Гарри очень хотелось сказать что-нибудь слезливое, слащавое и звучащее неестественно – просто потому так звучащее, что язык человеческий для выражения чувств приспособлен плохо, ибо люди предпочитали развивать его в абсолютно противоположную сторону; но он сдержался, чтобы не изгадить момент – один из тех, которые могут позволить вызвать Патронуса.
В конце концов, розовые слюни – это такая особенная вещь, которая всегда и всюду бывает лишней. В этом, надо думать, состоит их предназначение во Вселенной.

* * *

Успокоившись и пригревшись, Гарри не заметил сам, как заснул; и когда перед ним снова возник Седрик, ему даже подумалось сначала, что это наяву, хотя умом Гарри отлично понимал, что в реальности такого быть не может, потому что не может быть никогда. Седрик, подогнув одну ногу под себя и покачивая второй, сидел на краю стола в Большом зале – отчего-то совсем пустом, как тогда, когда оба уходили из комнатки за Залом, с полчаса как ставшие чемпионами.

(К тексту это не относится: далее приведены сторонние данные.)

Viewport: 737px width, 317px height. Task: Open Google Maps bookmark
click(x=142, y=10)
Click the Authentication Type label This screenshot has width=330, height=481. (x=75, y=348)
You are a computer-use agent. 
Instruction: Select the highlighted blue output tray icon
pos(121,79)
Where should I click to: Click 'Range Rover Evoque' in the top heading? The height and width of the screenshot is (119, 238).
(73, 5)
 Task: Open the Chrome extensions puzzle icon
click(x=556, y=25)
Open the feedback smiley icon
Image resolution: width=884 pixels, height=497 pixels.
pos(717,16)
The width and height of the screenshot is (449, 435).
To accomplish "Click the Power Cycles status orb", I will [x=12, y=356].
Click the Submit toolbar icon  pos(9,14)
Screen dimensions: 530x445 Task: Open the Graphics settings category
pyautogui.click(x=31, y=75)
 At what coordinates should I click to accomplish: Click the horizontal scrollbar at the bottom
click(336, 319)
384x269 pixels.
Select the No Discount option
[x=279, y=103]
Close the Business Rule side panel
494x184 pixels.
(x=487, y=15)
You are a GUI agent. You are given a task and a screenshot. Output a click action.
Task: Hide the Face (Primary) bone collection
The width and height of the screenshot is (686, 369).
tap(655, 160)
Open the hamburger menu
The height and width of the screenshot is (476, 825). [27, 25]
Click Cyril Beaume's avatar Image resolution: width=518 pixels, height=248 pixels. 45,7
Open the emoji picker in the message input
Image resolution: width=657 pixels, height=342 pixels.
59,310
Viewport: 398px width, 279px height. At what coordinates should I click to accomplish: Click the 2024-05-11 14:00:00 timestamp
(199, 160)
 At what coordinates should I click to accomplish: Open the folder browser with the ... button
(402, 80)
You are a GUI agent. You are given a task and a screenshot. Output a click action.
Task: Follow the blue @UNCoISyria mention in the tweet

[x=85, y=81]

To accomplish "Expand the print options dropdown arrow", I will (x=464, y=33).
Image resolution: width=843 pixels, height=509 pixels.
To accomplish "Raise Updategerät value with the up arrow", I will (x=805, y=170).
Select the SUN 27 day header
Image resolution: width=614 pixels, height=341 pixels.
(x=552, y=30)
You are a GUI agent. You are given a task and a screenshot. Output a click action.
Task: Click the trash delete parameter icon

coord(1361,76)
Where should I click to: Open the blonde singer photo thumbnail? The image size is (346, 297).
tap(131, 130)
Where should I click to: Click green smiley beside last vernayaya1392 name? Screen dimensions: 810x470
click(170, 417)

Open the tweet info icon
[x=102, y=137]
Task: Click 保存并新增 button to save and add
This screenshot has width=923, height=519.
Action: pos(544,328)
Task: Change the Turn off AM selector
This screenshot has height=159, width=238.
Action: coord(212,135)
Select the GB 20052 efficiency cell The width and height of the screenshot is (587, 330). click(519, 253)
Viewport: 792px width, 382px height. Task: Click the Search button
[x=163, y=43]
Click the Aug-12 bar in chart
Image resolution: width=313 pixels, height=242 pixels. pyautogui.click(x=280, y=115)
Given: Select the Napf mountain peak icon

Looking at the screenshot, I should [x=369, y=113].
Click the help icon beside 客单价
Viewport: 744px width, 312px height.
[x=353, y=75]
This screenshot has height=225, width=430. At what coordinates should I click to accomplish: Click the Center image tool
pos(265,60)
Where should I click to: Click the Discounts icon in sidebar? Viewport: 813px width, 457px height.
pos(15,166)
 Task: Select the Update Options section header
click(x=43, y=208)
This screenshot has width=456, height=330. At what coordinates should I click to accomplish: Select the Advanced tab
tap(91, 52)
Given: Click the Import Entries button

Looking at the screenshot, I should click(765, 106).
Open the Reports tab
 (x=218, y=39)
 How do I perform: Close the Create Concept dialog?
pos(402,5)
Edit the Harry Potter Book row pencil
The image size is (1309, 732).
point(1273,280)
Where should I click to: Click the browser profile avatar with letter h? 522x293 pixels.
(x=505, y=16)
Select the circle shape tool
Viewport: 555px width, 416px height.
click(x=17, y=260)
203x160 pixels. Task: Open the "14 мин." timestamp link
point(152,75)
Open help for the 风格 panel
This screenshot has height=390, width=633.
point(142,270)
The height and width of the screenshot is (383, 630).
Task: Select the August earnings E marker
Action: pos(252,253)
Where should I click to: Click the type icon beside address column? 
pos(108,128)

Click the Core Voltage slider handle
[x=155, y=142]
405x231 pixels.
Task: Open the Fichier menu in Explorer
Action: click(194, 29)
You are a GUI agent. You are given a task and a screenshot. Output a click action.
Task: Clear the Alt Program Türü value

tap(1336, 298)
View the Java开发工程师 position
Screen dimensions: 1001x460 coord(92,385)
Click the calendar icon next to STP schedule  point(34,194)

- Седрик? – осторожно подал голос Гарри, которому упорно мерещилось, что всё это происходит наяву.
Седрик слегка склонил голову к плечу и лукаво улыбнулся; у Гарри защемило сердце от этого жеста, слишком знакомого, слишком мирного, слишком… седриковского.
- Знаешь, Гарри, о чём я больше всего жалею?
- О чём? – заворожённо спросил Гарри. Ему было всё равно, о чём говорить – лишь бы Седрик был рядом… лишь бы не умер снова.
Звучало так, будто Седрик ожил; но во сне Гарри было плевать на то, что мёртвые не оживают. Седрик был здесь, труп ли, живой ли – это сейчас не имело никакого значения.
- О том, что так и не подарил тебе плюшевую мышку, - совершенно серьёзно сказал Седрик. – Обещал ведь…
Гарри жадно всматривался в лицо своего единственного брата, заново узнавая каждую чёрточку – ямочки на щеках, непослушную прядь волос, упавшую на левую скулу, мягкий изгиб губ, приподнятые, разлетающиеся кончики бровей, высокий лоб с еле заметной вертикальной морщинкой… это был он, это был ныне мёртвый Седрик Диггори… только отчего-то пепельно-серый, словно сотканный из клубов сигаретного дыма, почти прозрачный, воздушной акварелью прорисованный на фоне безлюдной, тёмной огромной комнаты…
- Мышку? – удивлённо повторил Гарри. – Ты умер и думаешь о плюшевых мышках?
В этом сне казалось вполне естественным беседовать на подобные деликатные темы; Гарри был отчего-то уверен, что такой вопрос не покажется Седрику бестактным.
В конце концов, пока Седрик был жив, им доводилось разговаривать и о более щекотливых предметах, чем смерть кого-то из них.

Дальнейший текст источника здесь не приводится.